L'Assemblée adopte des mesures inédites pour améliorer les retraites des femmes dès 2026 : ce qui change vraiment

Par Paul Graph - Publié le

L'Assemblée nationale a voté à l'unanimité de nouvelles mesures pour améliorer les retraites des femmes. Quels changements concrets pour les mères et fonctionnaires?

L’Assemblée adopte des mesures inédites pour améliorer les retraites des femmes dès 2026 : ce qui change vraiment

Adoptées à l’unanimité en première lecture par l’Assemblée nationale, de nouvelles mesures ciblent les retraites des femmes. Elles s’inscrivent dans le budget de la Sécurité sociale pour 2026 et entendent corriger des carrières plus souvent hachées.

Issues du conclave piloté par François Bayrou et reprises dans le PLFSS 2026, ces dispositions doivent encore poursuivre leur parcours parlementaire. Elles visent d’abord les mères, dans le privé comme dans la fonction publique. Concrètement, pour qui et quand ?

Retraites des femmes : ce que l’Assemblée a voté

Premier volet, le mode de calcul de la pension de base évolue pour les mères : prise en compte des 24 meilleures années pour celles ayant eu un enfant, et des 23 meilleures années pour celles ayant eu deux enfants ou plus, au lieu des 25 années actuelles. L’objectif, selon le gouvernement, est de mieux valoriser des parcours marqués par des temps partiels ou des interruptions. « d’améliorer sensiblement et immédiatement les retraites des femmes […] ayant eu des enfants », a salué François Bayrou, selon 20 Minutes.

Deuxième levier, l’accès à la carrière longue sera facilité via l’intégration de deux trimestres réputés cotisés parmi ceux accordés au titre des enfants (maternité, éducation, adoption, congé parental). Cette mesure doit s’appliquer à partir de septembre 2026 et pourrait permettre un départ anticipé à une fraction supplémentaire de mères ; d’après les chiffres transmis au Parlement, environ 3 % des femmes nées en 1970 seraient concernées. « une meilleure prise en compte des trimestres liés à la maternité pour un départ anticipé au titre des carrières longues », a aussi indiqué le Premier ministre.

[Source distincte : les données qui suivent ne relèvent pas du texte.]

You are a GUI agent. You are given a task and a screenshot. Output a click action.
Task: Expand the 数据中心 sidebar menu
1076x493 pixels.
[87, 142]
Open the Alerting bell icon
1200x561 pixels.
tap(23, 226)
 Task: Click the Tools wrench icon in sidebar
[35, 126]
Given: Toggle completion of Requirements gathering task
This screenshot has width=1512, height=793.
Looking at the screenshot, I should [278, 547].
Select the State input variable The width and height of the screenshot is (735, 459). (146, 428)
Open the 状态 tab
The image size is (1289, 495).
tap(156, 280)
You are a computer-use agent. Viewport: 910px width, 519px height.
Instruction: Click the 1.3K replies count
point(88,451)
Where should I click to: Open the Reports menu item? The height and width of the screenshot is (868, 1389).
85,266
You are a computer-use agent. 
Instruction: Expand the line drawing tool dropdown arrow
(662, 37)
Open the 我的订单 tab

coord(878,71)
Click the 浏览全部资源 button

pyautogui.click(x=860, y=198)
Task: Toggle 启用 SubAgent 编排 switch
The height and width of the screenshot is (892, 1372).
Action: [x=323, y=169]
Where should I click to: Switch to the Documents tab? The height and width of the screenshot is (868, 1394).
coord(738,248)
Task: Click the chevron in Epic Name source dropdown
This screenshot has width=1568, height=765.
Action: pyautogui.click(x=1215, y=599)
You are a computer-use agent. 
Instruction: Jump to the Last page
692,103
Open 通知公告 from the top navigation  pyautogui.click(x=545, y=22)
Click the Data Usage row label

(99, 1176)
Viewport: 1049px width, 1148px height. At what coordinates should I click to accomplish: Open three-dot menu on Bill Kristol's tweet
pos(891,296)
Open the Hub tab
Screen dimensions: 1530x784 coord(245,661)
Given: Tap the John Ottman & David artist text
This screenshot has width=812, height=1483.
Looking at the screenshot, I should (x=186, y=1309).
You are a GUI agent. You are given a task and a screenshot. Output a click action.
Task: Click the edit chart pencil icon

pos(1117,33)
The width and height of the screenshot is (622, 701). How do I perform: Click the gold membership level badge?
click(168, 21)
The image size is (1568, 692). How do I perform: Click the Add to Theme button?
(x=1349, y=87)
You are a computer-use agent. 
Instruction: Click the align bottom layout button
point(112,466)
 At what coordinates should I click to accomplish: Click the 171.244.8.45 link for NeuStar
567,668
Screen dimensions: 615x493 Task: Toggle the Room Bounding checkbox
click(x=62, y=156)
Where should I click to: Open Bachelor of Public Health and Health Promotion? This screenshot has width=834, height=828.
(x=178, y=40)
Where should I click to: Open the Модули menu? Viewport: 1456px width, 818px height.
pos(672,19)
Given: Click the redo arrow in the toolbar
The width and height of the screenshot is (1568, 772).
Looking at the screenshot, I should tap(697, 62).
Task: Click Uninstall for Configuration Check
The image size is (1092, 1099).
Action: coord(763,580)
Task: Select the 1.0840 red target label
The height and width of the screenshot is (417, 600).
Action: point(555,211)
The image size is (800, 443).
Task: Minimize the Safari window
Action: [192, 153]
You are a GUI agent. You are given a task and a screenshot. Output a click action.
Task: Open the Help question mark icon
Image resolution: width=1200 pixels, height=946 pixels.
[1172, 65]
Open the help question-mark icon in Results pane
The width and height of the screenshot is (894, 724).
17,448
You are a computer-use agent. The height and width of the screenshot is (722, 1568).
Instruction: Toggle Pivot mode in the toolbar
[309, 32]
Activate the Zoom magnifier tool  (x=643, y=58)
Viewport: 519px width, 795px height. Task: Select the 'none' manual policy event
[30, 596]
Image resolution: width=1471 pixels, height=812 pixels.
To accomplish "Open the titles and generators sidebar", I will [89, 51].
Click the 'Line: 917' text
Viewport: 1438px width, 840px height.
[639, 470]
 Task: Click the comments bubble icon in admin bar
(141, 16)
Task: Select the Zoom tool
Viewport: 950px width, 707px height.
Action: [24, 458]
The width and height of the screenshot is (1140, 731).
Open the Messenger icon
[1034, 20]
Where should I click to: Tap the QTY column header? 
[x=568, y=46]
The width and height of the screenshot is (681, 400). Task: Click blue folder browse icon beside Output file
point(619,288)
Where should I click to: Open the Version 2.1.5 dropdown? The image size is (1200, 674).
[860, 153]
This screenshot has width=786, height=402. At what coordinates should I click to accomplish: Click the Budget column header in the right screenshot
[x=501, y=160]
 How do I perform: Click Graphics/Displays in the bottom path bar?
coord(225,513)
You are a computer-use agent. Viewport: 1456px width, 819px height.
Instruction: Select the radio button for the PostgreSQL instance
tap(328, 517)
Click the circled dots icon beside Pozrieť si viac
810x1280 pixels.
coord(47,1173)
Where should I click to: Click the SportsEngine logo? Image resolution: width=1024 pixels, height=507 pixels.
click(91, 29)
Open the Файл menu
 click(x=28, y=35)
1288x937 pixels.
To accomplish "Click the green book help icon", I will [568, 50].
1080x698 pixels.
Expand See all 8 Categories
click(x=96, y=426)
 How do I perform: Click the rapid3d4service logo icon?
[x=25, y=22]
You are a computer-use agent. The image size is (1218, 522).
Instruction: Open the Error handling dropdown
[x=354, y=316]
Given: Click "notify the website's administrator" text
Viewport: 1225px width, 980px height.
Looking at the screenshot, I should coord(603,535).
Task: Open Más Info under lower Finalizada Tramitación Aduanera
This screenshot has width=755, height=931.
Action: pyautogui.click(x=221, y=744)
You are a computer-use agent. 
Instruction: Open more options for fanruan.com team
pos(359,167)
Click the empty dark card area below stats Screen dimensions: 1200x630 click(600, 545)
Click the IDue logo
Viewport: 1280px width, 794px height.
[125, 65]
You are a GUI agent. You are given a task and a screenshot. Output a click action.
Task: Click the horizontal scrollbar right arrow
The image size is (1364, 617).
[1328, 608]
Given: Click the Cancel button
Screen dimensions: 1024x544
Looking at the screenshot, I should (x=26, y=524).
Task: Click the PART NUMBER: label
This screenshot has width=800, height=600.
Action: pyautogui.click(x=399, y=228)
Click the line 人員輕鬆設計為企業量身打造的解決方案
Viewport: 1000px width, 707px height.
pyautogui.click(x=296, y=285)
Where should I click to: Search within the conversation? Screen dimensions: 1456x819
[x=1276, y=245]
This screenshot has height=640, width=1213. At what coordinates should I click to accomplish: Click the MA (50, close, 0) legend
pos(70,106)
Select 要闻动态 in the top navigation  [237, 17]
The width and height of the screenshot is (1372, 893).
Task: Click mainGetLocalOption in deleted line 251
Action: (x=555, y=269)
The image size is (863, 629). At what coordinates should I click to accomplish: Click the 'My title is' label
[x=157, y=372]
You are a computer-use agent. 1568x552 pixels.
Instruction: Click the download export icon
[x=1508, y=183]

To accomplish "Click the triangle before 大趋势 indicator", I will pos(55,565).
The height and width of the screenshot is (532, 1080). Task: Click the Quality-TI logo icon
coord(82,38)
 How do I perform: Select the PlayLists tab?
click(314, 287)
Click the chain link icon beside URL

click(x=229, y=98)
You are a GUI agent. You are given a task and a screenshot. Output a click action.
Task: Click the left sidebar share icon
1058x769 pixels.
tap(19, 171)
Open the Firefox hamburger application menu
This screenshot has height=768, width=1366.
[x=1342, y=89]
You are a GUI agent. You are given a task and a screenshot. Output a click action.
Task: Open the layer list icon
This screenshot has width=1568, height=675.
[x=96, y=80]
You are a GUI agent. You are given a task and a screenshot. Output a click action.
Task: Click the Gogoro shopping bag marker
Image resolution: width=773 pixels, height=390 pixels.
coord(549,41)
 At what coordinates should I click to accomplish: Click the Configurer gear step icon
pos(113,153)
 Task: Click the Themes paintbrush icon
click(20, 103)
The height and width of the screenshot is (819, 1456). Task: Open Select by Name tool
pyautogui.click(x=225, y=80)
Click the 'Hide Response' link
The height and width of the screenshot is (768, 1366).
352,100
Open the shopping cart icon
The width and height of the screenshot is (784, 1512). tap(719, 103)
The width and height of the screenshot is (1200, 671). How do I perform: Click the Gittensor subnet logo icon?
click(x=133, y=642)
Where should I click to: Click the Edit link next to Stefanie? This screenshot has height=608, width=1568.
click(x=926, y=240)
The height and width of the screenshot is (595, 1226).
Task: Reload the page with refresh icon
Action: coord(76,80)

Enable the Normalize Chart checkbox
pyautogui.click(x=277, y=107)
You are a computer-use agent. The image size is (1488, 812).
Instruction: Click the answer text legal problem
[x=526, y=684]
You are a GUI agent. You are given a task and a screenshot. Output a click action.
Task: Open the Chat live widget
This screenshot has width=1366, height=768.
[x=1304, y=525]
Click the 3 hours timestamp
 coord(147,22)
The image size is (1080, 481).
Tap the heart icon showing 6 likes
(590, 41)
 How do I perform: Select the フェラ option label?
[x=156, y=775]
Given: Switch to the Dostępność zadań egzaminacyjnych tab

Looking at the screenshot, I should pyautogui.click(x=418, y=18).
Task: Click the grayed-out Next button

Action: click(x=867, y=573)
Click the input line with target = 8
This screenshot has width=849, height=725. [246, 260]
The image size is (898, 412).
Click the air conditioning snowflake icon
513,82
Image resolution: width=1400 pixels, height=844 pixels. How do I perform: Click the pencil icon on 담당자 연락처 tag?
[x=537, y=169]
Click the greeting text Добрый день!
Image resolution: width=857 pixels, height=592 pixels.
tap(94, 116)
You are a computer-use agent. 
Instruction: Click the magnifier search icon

Fonction publique, calendrier et financements

Côté fonction publique, un amendement gouvernemental ajoute un trimestre par enfant (nés depuis 2004 et après le recrutement) comptant cette fois pour le calcul de la pension, en plus de la durée d’assurance. Selon l’exécutif, cette nouvelle bonification améliorerait en moyenne d’environ 2 % la pension des fonctionnaires concernées. « Je voudrais vraiment saluer ce vote » qui montre « que la cause des femmes nous unit », a déclaré la ministre des Comptes publics Amélie de Montchalin.

Calendrier et contexte budgétaire vont de pair. Les mesures dédiées aux mères doivent entrer en vigueur à partir de 2026, tandis que l’ajustement pour la carrière longue est prévu en septembre 2026, sous réserve des décrets d’application et du vote du Sénat. Pour financer la suspension partielle de la réforme de 2023, l’exécutif a mis sur la table une sous-indexation des pensions et une contribution accrue des mutuelles, suscitant des critiques. « Pour la CFDT, il n’est pas possible que la désindexation des pensions prévoie quasiment deux années blanches pour les retraités en 2026 et 2027 », a réagi Yvan Ricordeau. Du côté de la CGT, Denis Gravouil s’alarme : « On fait payer une micro-suspension de la réforme aux retraités actuels et futurs ». Le débat parlementaire, lui, continue, parmis d’autres arbitrages à venir.